WHAT IS REQUIRED —
What you produce should be every line from the data that includes "grid".

═════ MATERIAL FOR THIS EXERCISE ═════

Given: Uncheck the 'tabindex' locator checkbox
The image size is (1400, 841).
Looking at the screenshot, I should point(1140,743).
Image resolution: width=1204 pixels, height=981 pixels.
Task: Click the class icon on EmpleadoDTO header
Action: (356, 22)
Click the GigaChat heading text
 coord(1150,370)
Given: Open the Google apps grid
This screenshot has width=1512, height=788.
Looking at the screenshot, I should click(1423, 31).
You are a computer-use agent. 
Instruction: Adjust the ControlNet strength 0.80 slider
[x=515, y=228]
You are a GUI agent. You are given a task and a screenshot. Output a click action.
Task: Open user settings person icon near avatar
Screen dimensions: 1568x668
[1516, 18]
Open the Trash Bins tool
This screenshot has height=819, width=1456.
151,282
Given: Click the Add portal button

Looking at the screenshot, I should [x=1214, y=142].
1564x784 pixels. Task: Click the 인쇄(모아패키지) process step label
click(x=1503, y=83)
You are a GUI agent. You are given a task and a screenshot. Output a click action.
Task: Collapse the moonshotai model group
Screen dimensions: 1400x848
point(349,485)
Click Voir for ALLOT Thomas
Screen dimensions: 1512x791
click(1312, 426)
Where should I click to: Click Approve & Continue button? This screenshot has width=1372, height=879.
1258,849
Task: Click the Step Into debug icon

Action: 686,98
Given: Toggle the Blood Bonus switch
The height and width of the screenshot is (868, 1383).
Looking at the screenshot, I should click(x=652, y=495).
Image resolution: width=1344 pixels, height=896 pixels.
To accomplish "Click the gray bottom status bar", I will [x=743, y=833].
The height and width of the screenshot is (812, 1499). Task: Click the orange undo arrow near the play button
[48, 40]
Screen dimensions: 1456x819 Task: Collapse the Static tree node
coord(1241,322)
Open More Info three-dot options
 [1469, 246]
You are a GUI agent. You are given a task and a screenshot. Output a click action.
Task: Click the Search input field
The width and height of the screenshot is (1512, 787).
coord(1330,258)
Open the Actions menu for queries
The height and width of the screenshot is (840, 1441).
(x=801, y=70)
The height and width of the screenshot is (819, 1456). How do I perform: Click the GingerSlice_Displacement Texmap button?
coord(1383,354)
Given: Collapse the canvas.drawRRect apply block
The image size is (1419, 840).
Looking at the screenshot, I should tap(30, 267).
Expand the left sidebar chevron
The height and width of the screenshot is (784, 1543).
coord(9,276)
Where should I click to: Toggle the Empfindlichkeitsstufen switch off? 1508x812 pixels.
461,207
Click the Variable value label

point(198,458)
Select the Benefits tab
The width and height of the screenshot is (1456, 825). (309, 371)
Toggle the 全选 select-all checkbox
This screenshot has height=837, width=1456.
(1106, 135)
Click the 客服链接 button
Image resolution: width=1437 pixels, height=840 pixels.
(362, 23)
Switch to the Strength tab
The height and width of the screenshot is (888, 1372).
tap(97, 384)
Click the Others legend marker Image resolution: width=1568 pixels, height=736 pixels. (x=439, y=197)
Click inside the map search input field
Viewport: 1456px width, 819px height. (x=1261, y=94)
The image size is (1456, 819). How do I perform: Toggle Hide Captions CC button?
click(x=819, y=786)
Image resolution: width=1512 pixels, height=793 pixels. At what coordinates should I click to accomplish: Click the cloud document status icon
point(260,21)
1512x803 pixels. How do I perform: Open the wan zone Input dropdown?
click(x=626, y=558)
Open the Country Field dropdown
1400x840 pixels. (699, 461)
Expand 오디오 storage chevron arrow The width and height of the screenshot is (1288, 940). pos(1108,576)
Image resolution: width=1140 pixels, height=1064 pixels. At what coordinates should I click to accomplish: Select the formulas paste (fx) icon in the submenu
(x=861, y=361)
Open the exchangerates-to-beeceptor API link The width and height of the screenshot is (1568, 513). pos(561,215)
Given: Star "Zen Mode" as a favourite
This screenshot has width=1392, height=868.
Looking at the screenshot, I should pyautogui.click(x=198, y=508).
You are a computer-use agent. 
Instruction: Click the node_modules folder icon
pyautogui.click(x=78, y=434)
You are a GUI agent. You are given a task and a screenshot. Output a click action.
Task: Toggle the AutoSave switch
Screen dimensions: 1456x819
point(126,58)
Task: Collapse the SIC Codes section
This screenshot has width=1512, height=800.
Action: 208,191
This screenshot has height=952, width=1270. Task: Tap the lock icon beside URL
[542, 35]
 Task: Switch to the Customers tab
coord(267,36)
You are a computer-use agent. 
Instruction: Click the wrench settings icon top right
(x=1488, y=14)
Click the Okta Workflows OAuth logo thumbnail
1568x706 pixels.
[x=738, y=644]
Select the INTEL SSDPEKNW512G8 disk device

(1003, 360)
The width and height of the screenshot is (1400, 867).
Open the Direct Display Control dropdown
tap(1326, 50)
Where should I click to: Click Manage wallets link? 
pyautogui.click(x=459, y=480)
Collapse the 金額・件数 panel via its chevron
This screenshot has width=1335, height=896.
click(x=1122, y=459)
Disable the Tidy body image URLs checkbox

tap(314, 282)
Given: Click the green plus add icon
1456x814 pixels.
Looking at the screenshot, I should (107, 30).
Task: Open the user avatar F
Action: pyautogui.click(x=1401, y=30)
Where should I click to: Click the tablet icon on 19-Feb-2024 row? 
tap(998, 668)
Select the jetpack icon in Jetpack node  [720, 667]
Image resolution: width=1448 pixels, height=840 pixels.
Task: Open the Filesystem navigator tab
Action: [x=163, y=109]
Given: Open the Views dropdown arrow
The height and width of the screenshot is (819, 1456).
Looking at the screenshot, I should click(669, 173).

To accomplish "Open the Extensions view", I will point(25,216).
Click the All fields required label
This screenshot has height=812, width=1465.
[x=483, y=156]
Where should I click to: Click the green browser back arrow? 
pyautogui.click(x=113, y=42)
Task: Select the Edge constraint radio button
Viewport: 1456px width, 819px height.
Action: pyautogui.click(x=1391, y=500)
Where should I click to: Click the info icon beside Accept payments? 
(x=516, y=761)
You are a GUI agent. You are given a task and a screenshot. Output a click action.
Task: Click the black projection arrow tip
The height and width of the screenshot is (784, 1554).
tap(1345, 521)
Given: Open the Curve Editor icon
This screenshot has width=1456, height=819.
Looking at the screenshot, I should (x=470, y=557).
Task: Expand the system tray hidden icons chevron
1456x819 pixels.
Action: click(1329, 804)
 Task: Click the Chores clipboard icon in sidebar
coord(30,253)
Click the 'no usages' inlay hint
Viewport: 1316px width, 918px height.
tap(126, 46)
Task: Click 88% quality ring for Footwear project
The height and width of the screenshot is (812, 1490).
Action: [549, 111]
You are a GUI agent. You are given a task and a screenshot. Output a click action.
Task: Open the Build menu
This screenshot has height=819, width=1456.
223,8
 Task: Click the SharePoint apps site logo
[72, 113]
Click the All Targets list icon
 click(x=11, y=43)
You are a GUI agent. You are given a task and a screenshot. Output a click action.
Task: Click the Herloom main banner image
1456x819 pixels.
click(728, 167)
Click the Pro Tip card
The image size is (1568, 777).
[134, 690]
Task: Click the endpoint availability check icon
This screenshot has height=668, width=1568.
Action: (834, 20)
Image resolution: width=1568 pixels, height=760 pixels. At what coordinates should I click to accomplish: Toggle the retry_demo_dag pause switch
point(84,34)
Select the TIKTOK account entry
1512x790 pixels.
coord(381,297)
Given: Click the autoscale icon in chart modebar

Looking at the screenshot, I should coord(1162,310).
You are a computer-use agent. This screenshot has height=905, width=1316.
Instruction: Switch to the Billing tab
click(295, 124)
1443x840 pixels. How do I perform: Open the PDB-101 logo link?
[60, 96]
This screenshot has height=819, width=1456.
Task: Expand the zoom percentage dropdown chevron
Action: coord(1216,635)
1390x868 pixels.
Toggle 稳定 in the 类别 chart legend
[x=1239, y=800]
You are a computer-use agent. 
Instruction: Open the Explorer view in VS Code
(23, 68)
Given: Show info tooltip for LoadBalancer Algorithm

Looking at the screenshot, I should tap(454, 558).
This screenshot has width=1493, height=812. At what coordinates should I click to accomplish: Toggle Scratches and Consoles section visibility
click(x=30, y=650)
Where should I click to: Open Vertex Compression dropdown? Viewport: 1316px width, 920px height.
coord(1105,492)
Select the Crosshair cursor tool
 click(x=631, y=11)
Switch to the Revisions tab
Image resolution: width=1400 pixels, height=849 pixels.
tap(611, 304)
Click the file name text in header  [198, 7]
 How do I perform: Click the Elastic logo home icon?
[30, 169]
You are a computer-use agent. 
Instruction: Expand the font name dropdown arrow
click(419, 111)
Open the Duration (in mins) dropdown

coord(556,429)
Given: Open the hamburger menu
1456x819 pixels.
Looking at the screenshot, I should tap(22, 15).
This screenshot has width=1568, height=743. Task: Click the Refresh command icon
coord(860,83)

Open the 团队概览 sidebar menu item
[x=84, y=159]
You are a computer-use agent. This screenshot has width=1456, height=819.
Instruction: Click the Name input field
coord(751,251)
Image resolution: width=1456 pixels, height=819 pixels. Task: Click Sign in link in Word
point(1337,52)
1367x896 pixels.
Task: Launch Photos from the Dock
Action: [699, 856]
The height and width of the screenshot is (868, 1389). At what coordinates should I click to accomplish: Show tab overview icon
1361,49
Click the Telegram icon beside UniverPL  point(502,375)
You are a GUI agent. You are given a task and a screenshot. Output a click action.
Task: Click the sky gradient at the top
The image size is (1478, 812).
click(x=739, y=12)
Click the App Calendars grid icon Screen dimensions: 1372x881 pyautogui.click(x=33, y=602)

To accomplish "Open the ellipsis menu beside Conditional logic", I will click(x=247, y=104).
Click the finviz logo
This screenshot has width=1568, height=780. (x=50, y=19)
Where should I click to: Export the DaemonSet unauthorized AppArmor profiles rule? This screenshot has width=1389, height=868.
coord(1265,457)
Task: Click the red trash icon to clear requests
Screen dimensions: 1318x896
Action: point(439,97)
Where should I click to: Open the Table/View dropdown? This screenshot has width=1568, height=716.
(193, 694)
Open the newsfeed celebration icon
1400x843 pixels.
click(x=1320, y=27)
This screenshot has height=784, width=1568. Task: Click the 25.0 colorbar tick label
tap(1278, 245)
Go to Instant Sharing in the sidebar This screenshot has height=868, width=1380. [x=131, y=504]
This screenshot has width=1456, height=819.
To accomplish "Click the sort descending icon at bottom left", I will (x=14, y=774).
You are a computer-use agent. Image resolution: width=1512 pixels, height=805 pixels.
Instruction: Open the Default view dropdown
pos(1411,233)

═════

PROBLEM SOLUTION —
Given: Open the Google apps grid
Click the App Calendars grid icon Screen dimensions: 1372x881 pyautogui.click(x=33, y=602)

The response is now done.